WHAT IS BEING ASKED. The answer must be every entry, retyped without a single difference.

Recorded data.
★ ★ ★ ★ ★ ★ ★

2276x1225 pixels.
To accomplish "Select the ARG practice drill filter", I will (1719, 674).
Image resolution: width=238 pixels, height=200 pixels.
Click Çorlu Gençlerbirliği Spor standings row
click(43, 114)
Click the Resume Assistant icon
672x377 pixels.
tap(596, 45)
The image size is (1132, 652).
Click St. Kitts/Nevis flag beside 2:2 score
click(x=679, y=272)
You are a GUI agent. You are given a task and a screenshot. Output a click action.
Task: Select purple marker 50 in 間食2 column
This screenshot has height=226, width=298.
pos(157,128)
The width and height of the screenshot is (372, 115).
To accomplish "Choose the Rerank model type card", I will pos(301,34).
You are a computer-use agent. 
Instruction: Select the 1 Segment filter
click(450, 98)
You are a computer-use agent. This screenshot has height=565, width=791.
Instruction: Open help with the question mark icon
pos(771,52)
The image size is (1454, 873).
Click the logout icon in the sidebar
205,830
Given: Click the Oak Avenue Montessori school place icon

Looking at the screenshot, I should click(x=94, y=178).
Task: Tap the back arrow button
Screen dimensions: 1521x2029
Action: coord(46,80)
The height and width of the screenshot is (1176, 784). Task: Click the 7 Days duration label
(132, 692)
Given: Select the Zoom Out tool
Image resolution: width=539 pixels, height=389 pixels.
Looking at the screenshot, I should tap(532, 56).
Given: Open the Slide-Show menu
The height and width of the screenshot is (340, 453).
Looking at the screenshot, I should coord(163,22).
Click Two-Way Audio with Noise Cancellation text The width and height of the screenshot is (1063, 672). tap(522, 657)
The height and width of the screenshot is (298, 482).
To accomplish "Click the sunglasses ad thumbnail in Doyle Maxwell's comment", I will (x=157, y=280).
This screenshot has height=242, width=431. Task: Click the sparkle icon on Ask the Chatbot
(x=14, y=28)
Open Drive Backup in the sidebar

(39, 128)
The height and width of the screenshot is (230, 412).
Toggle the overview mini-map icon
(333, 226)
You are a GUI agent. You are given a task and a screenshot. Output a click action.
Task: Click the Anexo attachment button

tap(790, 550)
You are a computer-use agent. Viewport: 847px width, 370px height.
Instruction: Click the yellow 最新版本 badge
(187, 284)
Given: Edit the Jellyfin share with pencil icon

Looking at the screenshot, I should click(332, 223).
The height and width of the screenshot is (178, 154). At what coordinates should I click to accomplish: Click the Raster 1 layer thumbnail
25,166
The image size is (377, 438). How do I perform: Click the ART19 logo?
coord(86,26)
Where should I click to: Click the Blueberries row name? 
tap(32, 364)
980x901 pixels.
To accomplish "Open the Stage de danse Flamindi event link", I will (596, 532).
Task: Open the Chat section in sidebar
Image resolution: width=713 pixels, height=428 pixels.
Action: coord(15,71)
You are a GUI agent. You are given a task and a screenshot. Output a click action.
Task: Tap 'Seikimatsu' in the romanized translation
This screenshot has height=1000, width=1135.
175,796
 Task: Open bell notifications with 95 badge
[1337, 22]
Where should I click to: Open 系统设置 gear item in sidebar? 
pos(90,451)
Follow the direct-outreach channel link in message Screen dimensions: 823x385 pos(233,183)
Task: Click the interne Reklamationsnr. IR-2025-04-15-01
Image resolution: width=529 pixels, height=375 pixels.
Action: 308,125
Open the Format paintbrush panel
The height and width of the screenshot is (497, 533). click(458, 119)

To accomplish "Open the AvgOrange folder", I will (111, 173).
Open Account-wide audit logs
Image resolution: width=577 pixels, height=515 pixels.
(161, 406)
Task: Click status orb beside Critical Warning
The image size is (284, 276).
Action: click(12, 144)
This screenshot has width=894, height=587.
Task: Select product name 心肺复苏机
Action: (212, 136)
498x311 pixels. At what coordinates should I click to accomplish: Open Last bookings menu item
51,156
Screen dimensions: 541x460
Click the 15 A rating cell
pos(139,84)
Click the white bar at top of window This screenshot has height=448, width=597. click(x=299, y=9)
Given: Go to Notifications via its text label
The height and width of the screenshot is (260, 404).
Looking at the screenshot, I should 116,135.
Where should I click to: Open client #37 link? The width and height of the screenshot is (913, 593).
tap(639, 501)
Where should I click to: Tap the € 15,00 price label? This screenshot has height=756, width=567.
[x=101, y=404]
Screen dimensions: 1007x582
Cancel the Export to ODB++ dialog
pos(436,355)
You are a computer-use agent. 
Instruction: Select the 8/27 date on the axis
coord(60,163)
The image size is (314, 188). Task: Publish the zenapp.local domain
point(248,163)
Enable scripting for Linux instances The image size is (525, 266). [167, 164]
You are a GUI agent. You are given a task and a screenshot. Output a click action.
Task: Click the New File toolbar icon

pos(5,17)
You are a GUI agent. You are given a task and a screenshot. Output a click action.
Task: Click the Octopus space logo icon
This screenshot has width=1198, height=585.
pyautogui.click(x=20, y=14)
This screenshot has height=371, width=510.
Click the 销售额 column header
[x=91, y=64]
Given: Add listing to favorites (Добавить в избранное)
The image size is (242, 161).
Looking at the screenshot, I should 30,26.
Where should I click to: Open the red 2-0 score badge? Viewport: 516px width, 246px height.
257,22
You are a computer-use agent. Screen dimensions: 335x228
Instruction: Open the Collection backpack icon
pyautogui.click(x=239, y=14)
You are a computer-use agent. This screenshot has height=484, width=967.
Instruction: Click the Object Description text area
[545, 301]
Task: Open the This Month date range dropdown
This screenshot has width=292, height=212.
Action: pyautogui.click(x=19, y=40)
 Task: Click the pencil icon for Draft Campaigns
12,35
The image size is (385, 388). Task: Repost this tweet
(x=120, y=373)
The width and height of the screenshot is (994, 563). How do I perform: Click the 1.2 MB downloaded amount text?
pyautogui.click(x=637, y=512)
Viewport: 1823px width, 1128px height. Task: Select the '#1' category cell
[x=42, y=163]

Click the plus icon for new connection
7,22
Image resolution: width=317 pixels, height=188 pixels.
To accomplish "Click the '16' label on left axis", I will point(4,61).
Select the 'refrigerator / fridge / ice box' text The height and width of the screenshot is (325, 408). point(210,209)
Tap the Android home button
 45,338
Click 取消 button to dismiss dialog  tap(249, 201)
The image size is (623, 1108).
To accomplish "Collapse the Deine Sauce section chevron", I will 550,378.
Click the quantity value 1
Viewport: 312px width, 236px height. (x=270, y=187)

★ ★ ★ ★ ★ ★ ★

RESPONSE AREA.
2276x1225 pixels.
To accomplish "Select the ARG practice drill filter", I will (1719, 674).
Image resolution: width=238 pixels, height=200 pixels.
Click Çorlu Gençlerbirliği Spor standings row
click(43, 114)
Click the Resume Assistant icon
672x377 pixels.
tap(596, 45)
The image size is (1132, 652).
Click St. Kitts/Nevis flag beside 2:2 score
click(x=679, y=272)
You are a GUI agent. You are given a task and a screenshot. Output a click action.
Task: Select purple marker 50 in 間食2 column
This screenshot has height=226, width=298.
pos(157,128)
The width and height of the screenshot is (372, 115).
To accomplish "Choose the Rerank model type card", I will pos(301,34).
You are a computer-use agent. 
Instruction: Select the 1 Segment filter
click(450, 98)
You are a computer-use agent. This screenshot has height=565, width=791.
Instruction: Open help with the question mark icon
pos(771,52)
The image size is (1454, 873).
Click the logout icon in the sidebar
205,830
Given: Click the Oak Avenue Montessori school place icon

Looking at the screenshot, I should click(x=94, y=178).
Task: Tap the back arrow button
Screen dimensions: 1521x2029
Action: coord(46,80)
The height and width of the screenshot is (1176, 784). Task: Click the 7 Days duration label
(132, 692)
Given: Select the Zoom Out tool
Image resolution: width=539 pixels, height=389 pixels.
Looking at the screenshot, I should tap(532, 56).
Given: Open the Slide-Show menu
The height and width of the screenshot is (340, 453).
Looking at the screenshot, I should coord(163,22).
Click Two-Way Audio with Noise Cancellation text The width and height of the screenshot is (1063, 672). tap(522, 657)
The height and width of the screenshot is (298, 482).
To accomplish "Click the sunglasses ad thumbnail in Doyle Maxwell's comment", I will (x=157, y=280).
This screenshot has height=242, width=431. Task: Click the sparkle icon on Ask the Chatbot
(x=14, y=28)
Open Drive Backup in the sidebar

(39, 128)
The height and width of the screenshot is (230, 412).
Toggle the overview mini-map icon
(333, 226)
You are a GUI agent. You are given a task and a screenshot. Output a click action.
Task: Click the Anexo attachment button

tap(790, 550)
You are a computer-use agent. Viewport: 847px width, 370px height.
Instruction: Click the yellow 最新版本 badge
(187, 284)
Given: Edit the Jellyfin share with pencil icon

Looking at the screenshot, I should click(332, 223).
The height and width of the screenshot is (178, 154). At what coordinates should I click to accomplish: Click the Raster 1 layer thumbnail
25,166
The image size is (377, 438). How do I perform: Click the ART19 logo?
coord(86,26)
Where should I click to: Click the Blueberries row name? 
tap(32, 364)
980x901 pixels.
To accomplish "Open the Stage de danse Flamindi event link", I will (596, 532).
Task: Open the Chat section in sidebar
Image resolution: width=713 pixels, height=428 pixels.
Action: coord(15,71)
You are a GUI agent. You are given a task and a screenshot. Output a click action.
Task: Tap 'Seikimatsu' in the romanized translation
This screenshot has height=1000, width=1135.
175,796
 Task: Open bell notifications with 95 badge
[1337, 22]
Where should I click to: Open 系统设置 gear item in sidebar? 
pos(90,451)
Follow the direct-outreach channel link in message Screen dimensions: 823x385 pos(233,183)
Task: Click the interne Reklamationsnr. IR-2025-04-15-01
Image resolution: width=529 pixels, height=375 pixels.
Action: 308,125
Open the Format paintbrush panel
The height and width of the screenshot is (497, 533). click(458, 119)

To accomplish "Open the AvgOrange folder", I will (111, 173).
Open Account-wide audit logs
Image resolution: width=577 pixels, height=515 pixels.
(161, 406)
Task: Click status orb beside Critical Warning
The image size is (284, 276).
Action: click(12, 144)
This screenshot has width=894, height=587.
Task: Select product name 心肺复苏机
Action: (212, 136)
498x311 pixels. At what coordinates should I click to accomplish: Open Last bookings menu item
51,156
Screen dimensions: 541x460
Click the 15 A rating cell
pos(139,84)
Click the white bar at top of window This screenshot has height=448, width=597. click(x=299, y=9)
Given: Go to Notifications via its text label
The height and width of the screenshot is (260, 404).
Looking at the screenshot, I should 116,135.
Where should I click to: Open client #37 link? The width and height of the screenshot is (913, 593).
tap(639, 501)
Where should I click to: Tap the € 15,00 price label? This screenshot has height=756, width=567.
[x=101, y=404]
Screen dimensions: 1007x582
Cancel the Export to ODB++ dialog
pos(436,355)
You are a computer-use agent. 
Instruction: Select the 8/27 date on the axis
coord(60,163)
The image size is (314, 188). Task: Publish the zenapp.local domain
point(248,163)
Enable scripting for Linux instances The image size is (525, 266). [167, 164]
You are a GUI agent. You are given a task and a screenshot. Output a click action.
Task: Click the New File toolbar icon

pos(5,17)
You are a GUI agent. You are given a task and a screenshot. Output a click action.
Task: Click the Octopus space logo icon
This screenshot has width=1198, height=585.
pyautogui.click(x=20, y=14)
This screenshot has height=371, width=510.
Click the 销售额 column header
[x=91, y=64]
Given: Add listing to favorites (Добавить в избранное)
The image size is (242, 161).
Looking at the screenshot, I should 30,26.
Where should I click to: Open the red 2-0 score badge? Viewport: 516px width, 246px height.
257,22
You are a computer-use agent. Screen dimensions: 335x228
Instruction: Open the Collection backpack icon
pyautogui.click(x=239, y=14)
You are a computer-use agent. This screenshot has height=484, width=967.
Instruction: Click the Object Description text area
[545, 301]
Task: Open the This Month date range dropdown
This screenshot has width=292, height=212.
Action: pyautogui.click(x=19, y=40)
 Task: Click the pencil icon for Draft Campaigns
12,35
The image size is (385, 388). Task: Repost this tweet
(x=120, y=373)
The width and height of the screenshot is (994, 563). How do I perform: Click the 1.2 MB downloaded amount text?
pyautogui.click(x=637, y=512)
Viewport: 1823px width, 1128px height. Task: Select the '#1' category cell
[x=42, y=163]

Click the plus icon for new connection
7,22
Image resolution: width=317 pixels, height=188 pixels.
To accomplish "Click the '16' label on left axis", I will point(4,61).
Select the 'refrigerator / fridge / ice box' text The height and width of the screenshot is (325, 408). point(210,209)
Tap the Android home button
 45,338
Click 取消 button to dismiss dialog  tap(249, 201)
The image size is (623, 1108).
To accomplish "Collapse the Deine Sauce section chevron", I will 550,378.
Click the quantity value 1
Viewport: 312px width, 236px height. (x=270, y=187)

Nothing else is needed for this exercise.